EXCERPTED DATA
= = = =

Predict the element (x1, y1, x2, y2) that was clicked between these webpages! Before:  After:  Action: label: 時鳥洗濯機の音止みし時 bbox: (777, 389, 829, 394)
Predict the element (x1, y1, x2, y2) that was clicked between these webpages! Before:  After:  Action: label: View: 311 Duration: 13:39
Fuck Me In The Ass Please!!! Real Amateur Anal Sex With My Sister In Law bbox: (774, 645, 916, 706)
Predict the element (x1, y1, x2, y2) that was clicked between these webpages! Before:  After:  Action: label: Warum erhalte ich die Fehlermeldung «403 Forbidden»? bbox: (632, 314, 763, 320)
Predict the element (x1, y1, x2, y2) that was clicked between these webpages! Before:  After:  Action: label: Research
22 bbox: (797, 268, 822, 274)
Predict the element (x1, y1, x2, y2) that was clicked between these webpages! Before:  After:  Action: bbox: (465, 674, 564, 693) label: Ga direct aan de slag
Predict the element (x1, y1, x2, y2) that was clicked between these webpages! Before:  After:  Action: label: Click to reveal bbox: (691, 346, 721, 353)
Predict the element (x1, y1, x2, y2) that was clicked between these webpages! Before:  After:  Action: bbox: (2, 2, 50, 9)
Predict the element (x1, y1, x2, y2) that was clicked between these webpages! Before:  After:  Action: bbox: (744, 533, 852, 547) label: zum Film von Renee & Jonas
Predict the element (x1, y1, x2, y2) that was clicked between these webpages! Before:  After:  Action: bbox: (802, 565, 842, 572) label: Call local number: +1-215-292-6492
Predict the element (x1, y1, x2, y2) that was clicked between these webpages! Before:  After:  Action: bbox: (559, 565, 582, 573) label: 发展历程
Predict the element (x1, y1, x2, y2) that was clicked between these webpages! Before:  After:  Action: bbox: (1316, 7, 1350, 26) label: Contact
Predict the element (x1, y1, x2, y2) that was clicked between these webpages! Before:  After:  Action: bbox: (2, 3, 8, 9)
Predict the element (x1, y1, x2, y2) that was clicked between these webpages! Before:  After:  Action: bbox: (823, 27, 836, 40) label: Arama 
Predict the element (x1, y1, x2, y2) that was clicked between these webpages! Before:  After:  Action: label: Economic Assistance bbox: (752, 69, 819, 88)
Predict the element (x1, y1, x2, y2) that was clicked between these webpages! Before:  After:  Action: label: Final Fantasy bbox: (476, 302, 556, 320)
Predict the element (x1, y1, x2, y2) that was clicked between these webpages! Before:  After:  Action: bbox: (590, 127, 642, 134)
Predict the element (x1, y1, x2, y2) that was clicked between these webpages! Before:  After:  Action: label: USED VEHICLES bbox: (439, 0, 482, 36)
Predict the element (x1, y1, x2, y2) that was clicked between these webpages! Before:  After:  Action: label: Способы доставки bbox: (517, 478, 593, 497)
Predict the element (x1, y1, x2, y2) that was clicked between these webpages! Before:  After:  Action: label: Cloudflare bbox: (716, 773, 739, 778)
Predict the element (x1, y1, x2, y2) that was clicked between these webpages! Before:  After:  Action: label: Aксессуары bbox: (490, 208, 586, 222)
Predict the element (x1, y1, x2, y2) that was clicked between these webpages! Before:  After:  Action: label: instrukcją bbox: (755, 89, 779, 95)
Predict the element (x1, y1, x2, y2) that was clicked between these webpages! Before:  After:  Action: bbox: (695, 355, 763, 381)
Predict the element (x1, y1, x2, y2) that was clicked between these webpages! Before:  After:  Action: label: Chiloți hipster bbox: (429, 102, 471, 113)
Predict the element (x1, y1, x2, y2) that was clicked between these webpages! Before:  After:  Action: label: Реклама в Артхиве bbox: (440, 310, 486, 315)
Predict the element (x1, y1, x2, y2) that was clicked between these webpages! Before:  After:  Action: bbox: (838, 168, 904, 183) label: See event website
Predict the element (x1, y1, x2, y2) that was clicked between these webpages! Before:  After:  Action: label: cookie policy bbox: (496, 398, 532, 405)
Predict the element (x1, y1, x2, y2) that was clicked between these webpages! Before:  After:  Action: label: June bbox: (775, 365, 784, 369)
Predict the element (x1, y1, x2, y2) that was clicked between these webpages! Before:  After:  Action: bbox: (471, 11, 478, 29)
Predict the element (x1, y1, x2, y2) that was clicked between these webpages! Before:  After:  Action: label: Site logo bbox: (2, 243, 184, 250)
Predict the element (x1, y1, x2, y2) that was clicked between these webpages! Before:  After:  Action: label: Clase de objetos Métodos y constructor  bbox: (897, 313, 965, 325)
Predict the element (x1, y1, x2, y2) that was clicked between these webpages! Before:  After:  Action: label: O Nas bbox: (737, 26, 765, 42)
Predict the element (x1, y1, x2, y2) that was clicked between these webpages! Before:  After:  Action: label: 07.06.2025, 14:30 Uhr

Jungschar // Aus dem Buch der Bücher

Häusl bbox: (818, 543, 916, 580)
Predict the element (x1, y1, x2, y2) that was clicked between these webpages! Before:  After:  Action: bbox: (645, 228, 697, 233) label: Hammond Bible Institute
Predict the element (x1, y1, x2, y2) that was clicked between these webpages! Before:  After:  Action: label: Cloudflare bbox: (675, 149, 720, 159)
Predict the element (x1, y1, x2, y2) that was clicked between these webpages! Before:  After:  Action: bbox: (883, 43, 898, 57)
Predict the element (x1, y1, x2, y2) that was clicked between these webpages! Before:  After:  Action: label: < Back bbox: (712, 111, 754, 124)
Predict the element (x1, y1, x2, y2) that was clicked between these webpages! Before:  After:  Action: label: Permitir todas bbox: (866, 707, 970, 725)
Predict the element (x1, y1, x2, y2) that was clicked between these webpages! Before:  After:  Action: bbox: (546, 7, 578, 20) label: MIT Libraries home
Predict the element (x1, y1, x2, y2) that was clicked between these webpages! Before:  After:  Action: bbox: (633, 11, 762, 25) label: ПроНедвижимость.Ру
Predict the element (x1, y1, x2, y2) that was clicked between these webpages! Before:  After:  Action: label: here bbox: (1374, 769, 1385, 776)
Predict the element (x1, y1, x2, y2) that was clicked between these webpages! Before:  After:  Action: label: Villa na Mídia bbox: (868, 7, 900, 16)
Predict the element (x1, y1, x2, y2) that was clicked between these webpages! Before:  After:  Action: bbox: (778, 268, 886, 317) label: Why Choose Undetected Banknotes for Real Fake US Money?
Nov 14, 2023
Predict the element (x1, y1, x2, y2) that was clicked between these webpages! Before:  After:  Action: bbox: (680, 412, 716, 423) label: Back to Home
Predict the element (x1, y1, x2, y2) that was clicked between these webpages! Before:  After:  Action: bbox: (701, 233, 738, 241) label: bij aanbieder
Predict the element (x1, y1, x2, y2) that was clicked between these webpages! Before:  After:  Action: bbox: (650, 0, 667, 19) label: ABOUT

= = = =

TASK
Output every item above verbatim, line for line, with no changes.

SOLVED EXERCISE
Predict the element (x1, y1, x2, y2) that was clicked between these webpages! Before:  After:  Action: label: 時鳥洗濯機の音止みし時 bbox: (777, 389, 829, 394)
Predict the element (x1, y1, x2, y2) that was clicked between these webpages! Before:  After:  Action: label: View: 311 Duration: 13:39
Fuck Me In The Ass Please!!! Real Amateur Anal Sex With My Sister In Law bbox: (774, 645, 916, 706)
Predict the element (x1, y1, x2, y2) that was clicked between these webpages! Before:  After:  Action: label: Warum erhalte ich die Fehlermeldung «403 Forbidden»? bbox: (632, 314, 763, 320)
Predict the element (x1, y1, x2, y2) that was clicked between these webpages! Before:  After:  Action: label: Research
22 bbox: (797, 268, 822, 274)
Predict the element (x1, y1, x2, y2) that was clicked between these webpages! Before:  After:  Action: bbox: (465, 674, 564, 693) label: Ga direct aan de slag
Predict the element (x1, y1, x2, y2) that was clicked between these webpages! Before:  After:  Action: label: Click to reveal bbox: (691, 346, 721, 353)
Predict the element (x1, y1, x2, y2) that was clicked between these webpages! Before:  After:  Action: bbox: (2, 2, 50, 9)
Predict the element (x1, y1, x2, y2) that was clicked between these webpages! Before:  After:  Action: bbox: (744, 533, 852, 547) label: zum Film von Renee & Jonas
Predict the element (x1, y1, x2, y2) that was clicked between these webpages! Before:  After:  Action: bbox: (802, 565, 842, 572) label: Call local number: +1-215-292-6492
Predict the element (x1, y1, x2, y2) that was clicked between these webpages! Before:  After:  Action: bbox: (559, 565, 582, 573) label: 发展历程
Predict the element (x1, y1, x2, y2) that was clicked between these webpages! Before:  After:  Action: bbox: (1316, 7, 1350, 26) label: Contact
Predict the element (x1, y1, x2, y2) that was clicked between these webpages! Before:  After:  Action: bbox: (2, 3, 8, 9)
Predict the element (x1, y1, x2, y2) that was clicked between these webpages! Before:  After:  Action: bbox: (823, 27, 836, 40) label: Arama 
Predict the element (x1, y1, x2, y2) that was clicked between these webpages! Before:  After:  Action: label: Economic Assistance bbox: (752, 69, 819, 88)
Predict the element (x1, y1, x2, y2) that was clicked between these webpages! Before:  After:  Action: label: Final Fantasy bbox: (476, 302, 556, 320)
Predict the element (x1, y1, x2, y2) that was clicked between these webpages! Before:  After:  Action: bbox: (590, 127, 642, 134)
Predict the element (x1, y1, x2, y2) that was clicked between these webpages! Before:  After:  Action: label: USED VEHICLES bbox: (439, 0, 482, 36)
Predict the element (x1, y1, x2, y2) that was clicked between these webpages! Before:  After:  Action: label: Способы доставки bbox: (517, 478, 593, 497)
Predict the element (x1, y1, x2, y2) that was clicked between these webpages! Before:  After:  Action: label: Cloudflare bbox: (716, 773, 739, 778)
Predict the element (x1, y1, x2, y2) that was clicked between these webpages! Before:  After:  Action: label: Aксессуары bbox: (490, 208, 586, 222)
Predict the element (x1, y1, x2, y2) that was clicked between these webpages! Before:  After:  Action: label: instrukcją bbox: (755, 89, 779, 95)
Predict the element (x1, y1, x2, y2) that was clicked between these webpages! Before:  After:  Action: bbox: (695, 355, 763, 381)
Predict the element (x1, y1, x2, y2) that was clicked between these webpages! Before:  After:  Action: label: Chiloți hipster bbox: (429, 102, 471, 113)
Predict the element (x1, y1, x2, y2) that was clicked between these webpages! Before:  After:  Action: label: Реклама в Артхиве bbox: (440, 310, 486, 315)
Predict the element (x1, y1, x2, y2) that was clicked between these webpages! Before:  After:  Action: bbox: (838, 168, 904, 183) label: See event website
Predict the element (x1, y1, x2, y2) that was clicked between these webpages! Before:  After:  Action: label: cookie policy bbox: (496, 398, 532, 405)
Predict the element (x1, y1, x2, y2) that was clicked between these webpages! Before:  After:  Action: label: June bbox: (775, 365, 784, 369)
Predict the element (x1, y1, x2, y2) that was clicked between these webpages! Before:  After:  Action: bbox: (471, 11, 478, 29)
Predict the element (x1, y1, x2, y2) that was clicked between these webpages! Before:  After:  Action: label: Site logo bbox: (2, 243, 184, 250)
Predict the element (x1, y1, x2, y2) that was clicked between these webpages! Before:  After:  Action: label: Clase de objetos Métodos y constructor  bbox: (897, 313, 965, 325)
Predict the element (x1, y1, x2, y2) that was clicked between these webpages! Before:  After:  Action: label: O Nas bbox: (737, 26, 765, 42)
Predict the element (x1, y1, x2, y2) that was clicked between these webpages! Before:  After:  Action: label: 07.06.2025, 14:30 Uhr

Jungschar // Aus dem Buch der Bücher

Häusl bbox: (818, 543, 916, 580)
Predict the element (x1, y1, x2, y2) that was clicked between these webpages! Before:  After:  Action: bbox: (645, 228, 697, 233) label: Hammond Bible Institute
Predict the element (x1, y1, x2, y2) that was clicked between these webpages! Before:  After:  Action: label: Cloudflare bbox: (675, 149, 720, 159)
Predict the element (x1, y1, x2, y2) that was clicked between these webpages! Before:  After:  Action: bbox: (883, 43, 898, 57)
Predict the element (x1, y1, x2, y2) that was clicked between these webpages! Before:  After:  Action: label: < Back bbox: (712, 111, 754, 124)
Predict the element (x1, y1, x2, y2) that was clicked between these webpages! Before:  After:  Action: label: Permitir todas bbox: (866, 707, 970, 725)
Predict the element (x1, y1, x2, y2) that was clicked between these webpages! Before:  After:  Action: bbox: (546, 7, 578, 20) label: MIT Libraries home
Predict the element (x1, y1, x2, y2) that was clicked between these webpages! Before:  After:  Action: bbox: (633, 11, 762, 25) label: ПроНедвижимость.Ру
Predict the element (x1, y1, x2, y2) that was clicked between these webpages! Before:  After:  Action: label: here bbox: (1374, 769, 1385, 776)
Predict the element (x1, y1, x2, y2) that was clicked between these webpages! Before:  After:  Action: label: Villa na Mídia bbox: (868, 7, 900, 16)
Predict the element (x1, y1, x2, y2) that was clicked between these webpages! Before:  After:  Action: bbox: (778, 268, 886, 317) label: Why Choose Undetected Banknotes for Real Fake US Money?
Nov 14, 2023
Predict the element (x1, y1, x2, y2) that was clicked between these webpages! Before:  After:  Action: bbox: (680, 412, 716, 423) label: Back to Home
Predict the element (x1, y1, x2, y2) that was clicked between these webpages! Before:  After:  Action: bbox: (701, 233, 738, 241) label: bij aanbieder
Predict the element (x1, y1, x2, y2) that was clicked between these webpages! Before:  After:  Action: bbox: (650, 0, 667, 19) label: ABOUT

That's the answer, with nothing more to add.